What Is Esg Investment Services?
ESG Investment Services help investors and asset owners translate ESG factors into investment decisions, risk monitoring, stewardship actions, and governance-ready reporting. These services solve problems like mapping materiality to investable requirements, integrating climate and sustainability risks into portfolio workflows, and producing assurance-ready controls and documentation. Deloitte and PwC illustrate the advisory side with materiality-driven due diligence and internal-controls support for disclosure workflows. Sustainalytics and MSCI ESG Research illustrate the research side with issue-level ESG risk ratings and controversies tracking that feed screening and risk analysis.
Key Capabilities to Look For
The right ESG Investment Services provider should connect ESG inputs to decision workflows, not just produce standalone ESG narratives.

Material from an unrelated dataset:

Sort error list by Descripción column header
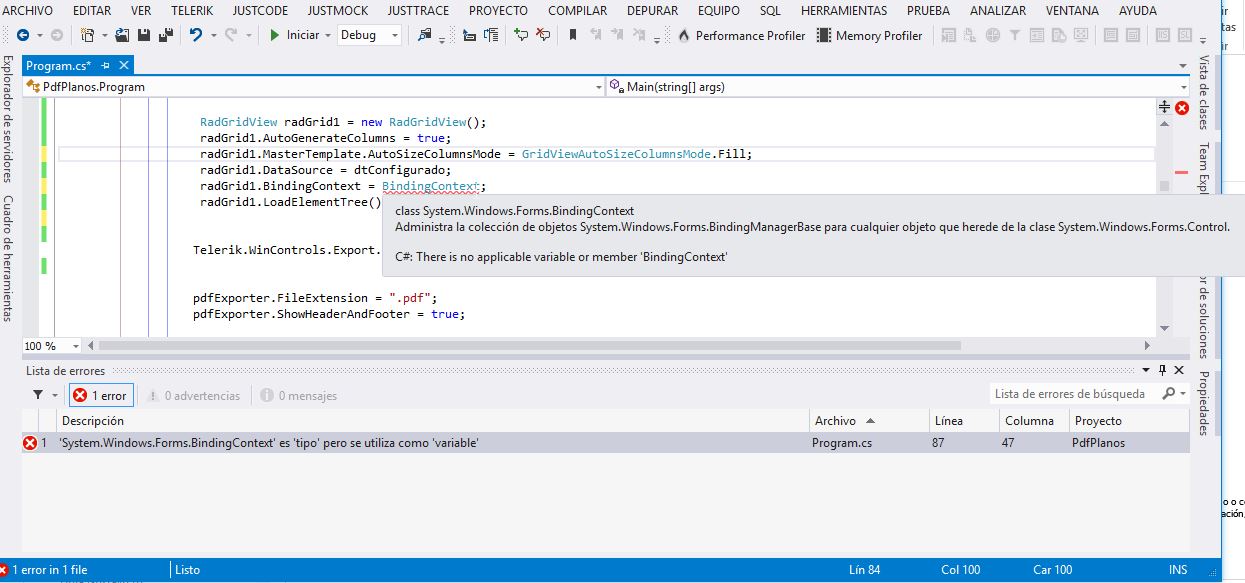1245x583 pixels. coord(93,421)
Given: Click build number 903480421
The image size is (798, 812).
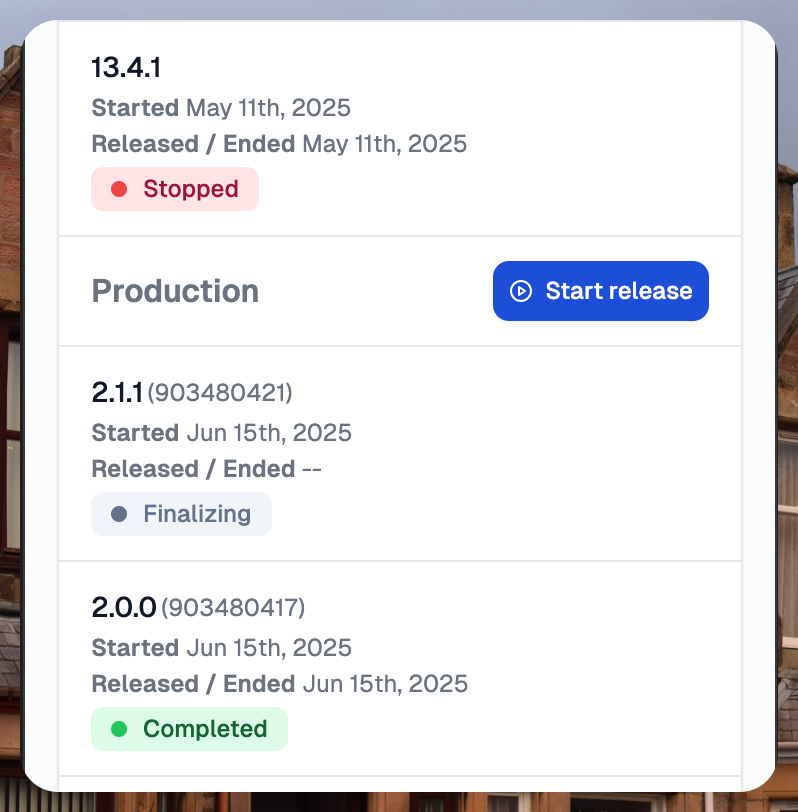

Materiality-linked ESG due diligence that produces investable recommendations
Deloitte connects materiality scoping to investable recommendations and governance controls so outputs can be operationalized. EY and KPMG also emphasize investment-decision integration using risk and materiality frameworks tied to investor expectations.
Assurance-ready reporting support with governance and internal controls
PwC delivers ESG assurance and internal-controls support for investment and portfolio disclosure processes. KPMG reinforces assurance-driven ESG investment data and controls advisory for investor-ready reporting.
Climate risk and transition analysis that feeds portfolio decisioning
Deloitte uses climate risk and transition analysis inputs that translate into investment research and governance processes. EY also links climate risk to investor reporting and governance so climate information can be used in investment oversight.
Holdings-level ESG analytics and portfolio compliance monitoring at mandate scale
BlackRock’s Aladdin integrates ESG data, scenario analysis, and holdings-level monitoring across multi-asset portfolios. State Street Global Advisors supports research-led ESG integration across index and active strategies with documentation for investment decision-making.
Structured stewardship with voting, engagement, and policy advocacy support
State Street Global Advisors provides structured stewardship using company engagement and voting oversight across ESG priorities. BNY Mellon Investment Management adds ongoing research-driven engagement and stewardship tied to ESG objectives.
Issue-level ESG risk ratings and controversies signals for screening and risk monitoring
Sustainalytics provides ESG Risk Ratings with issue-level drivers and sector materiality mapping. MSCI ESG Research adds global issuer coverage with mapped controversies that connect events to ESG impacts and feed screening and risk analytics.
How to Choose the Right Esg Investment Services
A practical selection framework matches the provider’s strongest delivery model to the organization’s workflow, governance needs, and decision cadence.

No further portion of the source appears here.